Try it: For every record below, write out an exact copy.

Records supplied:
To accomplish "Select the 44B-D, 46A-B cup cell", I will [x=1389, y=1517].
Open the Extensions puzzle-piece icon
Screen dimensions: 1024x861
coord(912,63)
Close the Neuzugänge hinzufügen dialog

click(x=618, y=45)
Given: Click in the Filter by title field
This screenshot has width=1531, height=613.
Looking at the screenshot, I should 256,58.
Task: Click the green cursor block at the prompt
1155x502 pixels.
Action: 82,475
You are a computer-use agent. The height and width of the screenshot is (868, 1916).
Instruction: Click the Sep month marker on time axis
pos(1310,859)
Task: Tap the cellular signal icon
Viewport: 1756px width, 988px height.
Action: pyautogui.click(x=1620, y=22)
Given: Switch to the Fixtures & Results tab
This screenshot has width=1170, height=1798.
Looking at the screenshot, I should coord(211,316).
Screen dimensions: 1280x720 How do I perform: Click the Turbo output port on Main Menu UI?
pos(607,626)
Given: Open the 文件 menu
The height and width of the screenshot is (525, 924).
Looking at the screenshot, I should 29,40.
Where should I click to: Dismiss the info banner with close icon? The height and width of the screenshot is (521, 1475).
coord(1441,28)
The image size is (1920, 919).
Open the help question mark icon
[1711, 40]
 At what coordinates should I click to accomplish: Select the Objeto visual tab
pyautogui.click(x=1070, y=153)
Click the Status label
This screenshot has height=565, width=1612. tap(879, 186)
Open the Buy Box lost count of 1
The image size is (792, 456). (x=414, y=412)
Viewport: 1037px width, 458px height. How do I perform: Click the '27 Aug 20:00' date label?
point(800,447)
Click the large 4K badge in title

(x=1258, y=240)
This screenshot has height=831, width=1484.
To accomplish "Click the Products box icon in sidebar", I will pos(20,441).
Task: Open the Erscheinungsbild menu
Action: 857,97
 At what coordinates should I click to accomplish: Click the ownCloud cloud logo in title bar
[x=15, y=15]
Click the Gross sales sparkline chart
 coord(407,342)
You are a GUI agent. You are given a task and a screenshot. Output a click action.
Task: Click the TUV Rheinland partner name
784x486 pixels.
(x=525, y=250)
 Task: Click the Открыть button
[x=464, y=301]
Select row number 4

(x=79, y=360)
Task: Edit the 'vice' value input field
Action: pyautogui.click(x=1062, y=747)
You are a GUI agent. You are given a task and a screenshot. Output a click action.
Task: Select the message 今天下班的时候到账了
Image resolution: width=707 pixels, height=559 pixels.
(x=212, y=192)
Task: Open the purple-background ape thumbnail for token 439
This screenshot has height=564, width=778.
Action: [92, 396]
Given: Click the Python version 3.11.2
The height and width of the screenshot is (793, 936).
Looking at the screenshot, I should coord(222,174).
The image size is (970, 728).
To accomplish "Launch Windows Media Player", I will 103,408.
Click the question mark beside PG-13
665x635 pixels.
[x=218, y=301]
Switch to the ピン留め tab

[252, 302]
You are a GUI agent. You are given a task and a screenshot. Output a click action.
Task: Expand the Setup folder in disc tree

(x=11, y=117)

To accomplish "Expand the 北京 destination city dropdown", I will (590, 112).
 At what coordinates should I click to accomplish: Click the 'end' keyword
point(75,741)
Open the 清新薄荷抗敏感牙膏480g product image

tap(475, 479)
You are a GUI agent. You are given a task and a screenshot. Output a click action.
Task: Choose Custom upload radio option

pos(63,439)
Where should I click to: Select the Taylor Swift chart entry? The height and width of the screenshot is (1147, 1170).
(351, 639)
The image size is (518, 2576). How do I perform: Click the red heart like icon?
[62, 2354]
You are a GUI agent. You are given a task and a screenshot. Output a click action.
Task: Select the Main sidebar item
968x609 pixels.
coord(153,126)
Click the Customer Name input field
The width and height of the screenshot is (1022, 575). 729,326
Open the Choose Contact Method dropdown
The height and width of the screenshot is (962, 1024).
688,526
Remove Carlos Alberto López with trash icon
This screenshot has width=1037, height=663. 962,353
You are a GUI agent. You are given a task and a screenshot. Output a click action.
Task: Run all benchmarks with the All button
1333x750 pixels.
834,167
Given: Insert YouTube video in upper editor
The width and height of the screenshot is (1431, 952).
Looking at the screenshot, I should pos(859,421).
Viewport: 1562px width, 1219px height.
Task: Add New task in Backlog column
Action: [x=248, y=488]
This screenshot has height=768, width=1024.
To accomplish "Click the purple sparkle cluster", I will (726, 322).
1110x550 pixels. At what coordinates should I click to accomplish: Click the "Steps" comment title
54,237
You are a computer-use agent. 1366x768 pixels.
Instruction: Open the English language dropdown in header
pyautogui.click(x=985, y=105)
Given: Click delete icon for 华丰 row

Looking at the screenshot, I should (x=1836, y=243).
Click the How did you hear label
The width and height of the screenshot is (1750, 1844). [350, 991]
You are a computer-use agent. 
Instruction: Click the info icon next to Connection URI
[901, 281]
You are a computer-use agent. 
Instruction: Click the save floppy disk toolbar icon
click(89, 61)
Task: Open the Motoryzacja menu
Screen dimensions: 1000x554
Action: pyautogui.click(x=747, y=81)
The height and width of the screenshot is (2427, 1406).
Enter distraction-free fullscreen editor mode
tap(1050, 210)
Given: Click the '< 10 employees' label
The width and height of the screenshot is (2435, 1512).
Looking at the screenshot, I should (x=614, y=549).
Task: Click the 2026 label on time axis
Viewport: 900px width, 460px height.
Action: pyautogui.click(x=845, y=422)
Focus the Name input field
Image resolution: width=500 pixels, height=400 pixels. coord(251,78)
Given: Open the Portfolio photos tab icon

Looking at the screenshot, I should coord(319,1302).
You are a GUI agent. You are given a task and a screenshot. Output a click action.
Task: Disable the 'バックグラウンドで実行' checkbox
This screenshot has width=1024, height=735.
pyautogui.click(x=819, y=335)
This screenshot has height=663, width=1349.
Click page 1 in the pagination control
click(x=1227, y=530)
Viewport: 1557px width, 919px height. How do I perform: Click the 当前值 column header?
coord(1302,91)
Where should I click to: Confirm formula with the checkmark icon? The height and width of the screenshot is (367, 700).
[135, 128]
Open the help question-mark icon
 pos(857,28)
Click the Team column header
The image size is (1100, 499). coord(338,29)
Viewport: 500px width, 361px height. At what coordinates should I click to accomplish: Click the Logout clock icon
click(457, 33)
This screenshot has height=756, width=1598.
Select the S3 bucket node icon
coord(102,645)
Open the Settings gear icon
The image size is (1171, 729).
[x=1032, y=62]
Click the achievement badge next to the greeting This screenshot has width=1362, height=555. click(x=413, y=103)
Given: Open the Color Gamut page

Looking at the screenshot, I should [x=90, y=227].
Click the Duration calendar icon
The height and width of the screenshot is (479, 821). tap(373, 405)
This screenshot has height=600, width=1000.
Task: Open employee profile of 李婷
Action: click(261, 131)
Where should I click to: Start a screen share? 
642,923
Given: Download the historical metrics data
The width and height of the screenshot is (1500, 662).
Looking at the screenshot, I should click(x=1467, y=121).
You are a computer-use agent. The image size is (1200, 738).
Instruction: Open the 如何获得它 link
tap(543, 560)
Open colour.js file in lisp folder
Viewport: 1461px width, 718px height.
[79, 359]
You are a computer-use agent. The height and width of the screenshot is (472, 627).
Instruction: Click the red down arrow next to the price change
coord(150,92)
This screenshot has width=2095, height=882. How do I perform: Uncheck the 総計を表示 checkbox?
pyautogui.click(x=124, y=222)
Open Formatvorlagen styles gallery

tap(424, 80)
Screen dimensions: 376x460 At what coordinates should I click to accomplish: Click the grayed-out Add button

Task solution:
To accomplish "Select the 44B-D, 46A-B cup cell", I will [x=1389, y=1517].
Open the Extensions puzzle-piece icon
Screen dimensions: 1024x861
coord(912,63)
Close the Neuzugänge hinzufügen dialog

click(x=618, y=45)
Given: Click in the Filter by title field
This screenshot has width=1531, height=613.
Looking at the screenshot, I should 256,58.
Task: Click the green cursor block at the prompt
1155x502 pixels.
Action: 82,475
You are a computer-use agent. The height and width of the screenshot is (868, 1916).
Instruction: Click the Sep month marker on time axis
pos(1310,859)
Task: Tap the cellular signal icon
Viewport: 1756px width, 988px height.
Action: pyautogui.click(x=1620, y=22)
Given: Switch to the Fixtures & Results tab
This screenshot has width=1170, height=1798.
Looking at the screenshot, I should coord(211,316).
Screen dimensions: 1280x720 How do I perform: Click the Turbo output port on Main Menu UI?
pos(607,626)
Given: Open the 文件 menu
The height and width of the screenshot is (525, 924).
Looking at the screenshot, I should 29,40.
Where should I click to: Dismiss the info banner with close icon? The height and width of the screenshot is (521, 1475).
coord(1441,28)
The image size is (1920, 919).
Open the help question mark icon
[1711, 40]
 At what coordinates should I click to accomplish: Select the Objeto visual tab
pyautogui.click(x=1070, y=153)
Click the Status label
This screenshot has height=565, width=1612. tap(879, 186)
Open the Buy Box lost count of 1
The image size is (792, 456). (x=414, y=412)
Viewport: 1037px width, 458px height. How do I perform: Click the '27 Aug 20:00' date label?
point(800,447)
Click the large 4K badge in title

(x=1258, y=240)
This screenshot has height=831, width=1484.
To accomplish "Click the Products box icon in sidebar", I will pos(20,441).
Task: Open the Erscheinungsbild menu
Action: 857,97
 At what coordinates should I click to accomplish: Click the ownCloud cloud logo in title bar
[x=15, y=15]
Click the Gross sales sparkline chart
 coord(407,342)
You are a GUI agent. You are given a task and a screenshot. Output a click action.
Task: Click the TUV Rheinland partner name
784x486 pixels.
(x=525, y=250)
 Task: Click the Открыть button
[x=464, y=301]
Select row number 4

(x=79, y=360)
Task: Edit the 'vice' value input field
Action: pyautogui.click(x=1062, y=747)
You are a GUI agent. You are given a task and a screenshot. Output a click action.
Task: Select the message 今天下班的时候到账了
Image resolution: width=707 pixels, height=559 pixels.
(x=212, y=192)
Task: Open the purple-background ape thumbnail for token 439
This screenshot has height=564, width=778.
Action: [92, 396]
Given: Click the Python version 3.11.2
The height and width of the screenshot is (793, 936).
Looking at the screenshot, I should coord(222,174).
The image size is (970, 728).
To accomplish "Launch Windows Media Player", I will 103,408.
Click the question mark beside PG-13
665x635 pixels.
[x=218, y=301]
Switch to the ピン留め tab

[252, 302]
You are a GUI agent. You are given a task and a screenshot. Output a click action.
Task: Expand the Setup folder in disc tree

(x=11, y=117)

To accomplish "Expand the 北京 destination city dropdown", I will (590, 112).
 At what coordinates should I click to accomplish: Click the 'end' keyword
point(75,741)
Open the 清新薄荷抗敏感牙膏480g product image

tap(475, 479)
You are a GUI agent. You are given a task and a screenshot. Output a click action.
Task: Choose Custom upload radio option

pos(63,439)
Where should I click to: Select the Taylor Swift chart entry? The height and width of the screenshot is (1147, 1170).
(351, 639)
The image size is (518, 2576). How do I perform: Click the red heart like icon?
[62, 2354]
You are a GUI agent. You are given a task and a screenshot. Output a click action.
Task: Select the Main sidebar item
968x609 pixels.
coord(153,126)
Click the Customer Name input field
The width and height of the screenshot is (1022, 575). 729,326
Open the Choose Contact Method dropdown
The height and width of the screenshot is (962, 1024).
688,526
Remove Carlos Alberto López with trash icon
This screenshot has width=1037, height=663. 962,353
You are a GUI agent. You are given a task and a screenshot. Output a click action.
Task: Run all benchmarks with the All button
1333x750 pixels.
834,167
Given: Insert YouTube video in upper editor
The width and height of the screenshot is (1431, 952).
Looking at the screenshot, I should pos(859,421).
Viewport: 1562px width, 1219px height.
Task: Add New task in Backlog column
Action: [x=248, y=488]
This screenshot has height=768, width=1024.
To accomplish "Click the purple sparkle cluster", I will (726, 322).
1110x550 pixels. At what coordinates should I click to accomplish: Click the "Steps" comment title
54,237
You are a computer-use agent. 1366x768 pixels.
Instruction: Open the English language dropdown in header
pyautogui.click(x=985, y=105)
Given: Click delete icon for 华丰 row

Looking at the screenshot, I should (x=1836, y=243).
Click the How did you hear label
The width and height of the screenshot is (1750, 1844). [350, 991]
You are a computer-use agent. 
Instruction: Click the info icon next to Connection URI
[901, 281]
You are a computer-use agent. 
Instruction: Click the save floppy disk toolbar icon
click(89, 61)
Task: Open the Motoryzacja menu
Screen dimensions: 1000x554
Action: pyautogui.click(x=747, y=81)
The height and width of the screenshot is (2427, 1406).
Enter distraction-free fullscreen editor mode
tap(1050, 210)
Given: Click the '< 10 employees' label
The width and height of the screenshot is (2435, 1512).
Looking at the screenshot, I should (x=614, y=549).
Task: Click the 2026 label on time axis
Viewport: 900px width, 460px height.
Action: pyautogui.click(x=845, y=422)
Focus the Name input field
Image resolution: width=500 pixels, height=400 pixels. coord(251,78)
Given: Open the Portfolio photos tab icon

Looking at the screenshot, I should coord(319,1302).
You are a GUI agent. You are given a task and a screenshot. Output a click action.
Task: Disable the 'バックグラウンドで実行' checkbox
This screenshot has width=1024, height=735.
pyautogui.click(x=819, y=335)
This screenshot has height=663, width=1349.
Click page 1 in the pagination control
click(x=1227, y=530)
Viewport: 1557px width, 919px height. How do I perform: Click the 当前值 column header?
coord(1302,91)
Where should I click to: Confirm formula with the checkmark icon? The height and width of the screenshot is (367, 700).
[135, 128]
Open the help question-mark icon
 pos(857,28)
Click the Team column header
The image size is (1100, 499). coord(338,29)
Viewport: 500px width, 361px height. At what coordinates should I click to accomplish: Click the Logout clock icon
click(457, 33)
This screenshot has height=756, width=1598.
Select the S3 bucket node icon
coord(102,645)
Open the Settings gear icon
The image size is (1171, 729).
[x=1032, y=62]
Click the achievement badge next to the greeting This screenshot has width=1362, height=555. click(x=413, y=103)
Given: Open the Color Gamut page

Looking at the screenshot, I should [x=90, y=227].
Click the Duration calendar icon
The height and width of the screenshot is (479, 821). tap(373, 405)
This screenshot has height=600, width=1000.
Task: Open employee profile of 李婷
Action: click(261, 131)
Where should I click to: Start a screen share? 
642,923
Given: Download the historical metrics data
The width and height of the screenshot is (1500, 662).
Looking at the screenshot, I should click(x=1467, y=121).
You are a computer-use agent. The image size is (1200, 738).
Instruction: Open the 如何获得它 link
tap(543, 560)
Open colour.js file in lisp folder
Viewport: 1461px width, 718px height.
[79, 359]
You are a computer-use agent. The height and width of the screenshot is (472, 627).
Instruction: Click the red down arrow next to the price change
coord(150,92)
This screenshot has width=2095, height=882. How do I perform: Uncheck the 総計を表示 checkbox?
pyautogui.click(x=124, y=222)
Open Formatvorlagen styles gallery

tap(424, 80)
Screen dimensions: 376x460 At what coordinates should I click to accomplish: Click the grayed-out Add button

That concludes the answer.